Other real locales in the book are Sam’s Restaurant on Newtown Lane and, of course, Jungle Pete’s, which is now the Springs Tavern. In the book, Ms. Harrison says that the name came from owner Pete Federico, who served in the jungle during World War II—but, in real life, Ms. Harrison learned it was coined in the late 1920s, when the restaurant was the only structure on the road.

“To get to it from Fort Pond Boulevard, you went through a jungle of trees and there were no houses,” Ms. Harrison said.

But playing loose with the facts is half the fun of writing a mystery, and it was a liberating exercise for Ms. Harrison. Incidentally, this is not the first time she has inserted a timely and fictional murder into the New York art scene. In 2016, she self-published “An Exquisite Corpse.” Set in New York City in 1943 among the inner circle of the Surrealists, Pollock and Krasner are featured as minor characters in the book, and this is where the New York City police couple are first introduced to readers.

“I thought, ‘These people have possibility. What more can I do with them?’ So I decided to bring them out here in 1956,” she said. “What’s more natural than having them witness the car crash?”

Dunemere Books is the publisher of “An Accidental Corpse.” The company, which was founded in 2015 by sisters Elizabeth Doyle Carey and Carrie Doyle and specializes in murder mysteries set in the Hamptons, now plans to release Ms. Harrison’s “An Exquisite Corpse” as a prequel.

Also on the horizon is a third book, “Artful Corpse,” which will be set in 1967 at the Art Students League in New York, where Ms. Harrison was a student at the time. It is slated to be published in 2020, and together the three books are being called the “Corpse Trilogy.”

When asked why the leap from writing history to mystery, Ms. Harrison explained that her foray into the genre stemmed from a dissatisfaction with many of the books she had previously read.
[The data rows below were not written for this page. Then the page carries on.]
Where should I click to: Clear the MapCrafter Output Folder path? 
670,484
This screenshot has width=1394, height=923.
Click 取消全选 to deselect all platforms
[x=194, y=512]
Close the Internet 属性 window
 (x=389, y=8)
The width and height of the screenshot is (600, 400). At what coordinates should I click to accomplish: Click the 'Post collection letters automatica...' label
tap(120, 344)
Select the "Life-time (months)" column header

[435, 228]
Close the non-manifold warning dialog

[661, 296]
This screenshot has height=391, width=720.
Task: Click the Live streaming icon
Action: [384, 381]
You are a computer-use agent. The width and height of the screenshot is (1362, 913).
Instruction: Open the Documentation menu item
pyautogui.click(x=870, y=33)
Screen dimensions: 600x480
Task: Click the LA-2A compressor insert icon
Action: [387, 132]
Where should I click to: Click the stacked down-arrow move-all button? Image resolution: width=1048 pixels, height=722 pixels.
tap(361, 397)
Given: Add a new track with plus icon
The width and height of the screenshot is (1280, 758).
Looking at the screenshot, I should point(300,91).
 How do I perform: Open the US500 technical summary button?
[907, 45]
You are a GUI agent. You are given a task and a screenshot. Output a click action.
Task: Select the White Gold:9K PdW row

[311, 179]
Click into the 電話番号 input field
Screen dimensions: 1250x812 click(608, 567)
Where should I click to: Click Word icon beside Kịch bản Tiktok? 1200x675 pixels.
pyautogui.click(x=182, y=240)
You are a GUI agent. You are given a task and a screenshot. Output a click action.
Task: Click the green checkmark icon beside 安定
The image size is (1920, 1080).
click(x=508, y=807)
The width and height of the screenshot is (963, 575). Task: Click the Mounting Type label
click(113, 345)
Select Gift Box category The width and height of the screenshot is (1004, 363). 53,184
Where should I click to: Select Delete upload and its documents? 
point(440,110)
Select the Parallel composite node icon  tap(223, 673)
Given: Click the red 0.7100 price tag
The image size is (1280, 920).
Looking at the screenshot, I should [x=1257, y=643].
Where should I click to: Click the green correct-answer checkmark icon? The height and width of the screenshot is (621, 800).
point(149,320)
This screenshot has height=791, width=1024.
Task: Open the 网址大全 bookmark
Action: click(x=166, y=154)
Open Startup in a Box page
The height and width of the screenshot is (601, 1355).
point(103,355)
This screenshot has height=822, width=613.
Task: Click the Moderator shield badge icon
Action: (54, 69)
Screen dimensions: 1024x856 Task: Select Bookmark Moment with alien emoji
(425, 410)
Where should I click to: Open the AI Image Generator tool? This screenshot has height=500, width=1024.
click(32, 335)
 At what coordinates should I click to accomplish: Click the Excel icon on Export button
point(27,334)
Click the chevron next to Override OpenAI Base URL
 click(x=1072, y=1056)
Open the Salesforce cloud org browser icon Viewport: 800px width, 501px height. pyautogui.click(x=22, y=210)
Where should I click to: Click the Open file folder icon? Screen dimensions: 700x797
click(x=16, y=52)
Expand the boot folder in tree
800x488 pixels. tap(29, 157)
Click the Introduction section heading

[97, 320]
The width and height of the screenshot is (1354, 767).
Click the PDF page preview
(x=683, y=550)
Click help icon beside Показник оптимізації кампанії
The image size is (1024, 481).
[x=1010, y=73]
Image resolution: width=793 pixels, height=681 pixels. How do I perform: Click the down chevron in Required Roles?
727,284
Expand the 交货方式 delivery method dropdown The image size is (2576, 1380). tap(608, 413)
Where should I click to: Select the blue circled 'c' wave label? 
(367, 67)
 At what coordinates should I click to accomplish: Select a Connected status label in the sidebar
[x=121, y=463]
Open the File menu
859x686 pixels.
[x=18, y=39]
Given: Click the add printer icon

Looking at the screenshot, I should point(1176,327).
“I’d be reading a mystery and say, ‘This isn’t right,’” Ms. Harrison said. “Often, there’s a coincidence or plot twist that just doesn’t add up or ring true. It shouldn’t be an unbelievable coincidence that makes it work. Even when I’m indulging in some factual inaccuracy or a little mendacity, it should drive the plot and it should make sense.”

So in the end, who was responsible for the fictionalized strangulation of Edith Metzger?

You’ll just have to pick up your own copy of “An Accidental Corpse” to find out whodunit.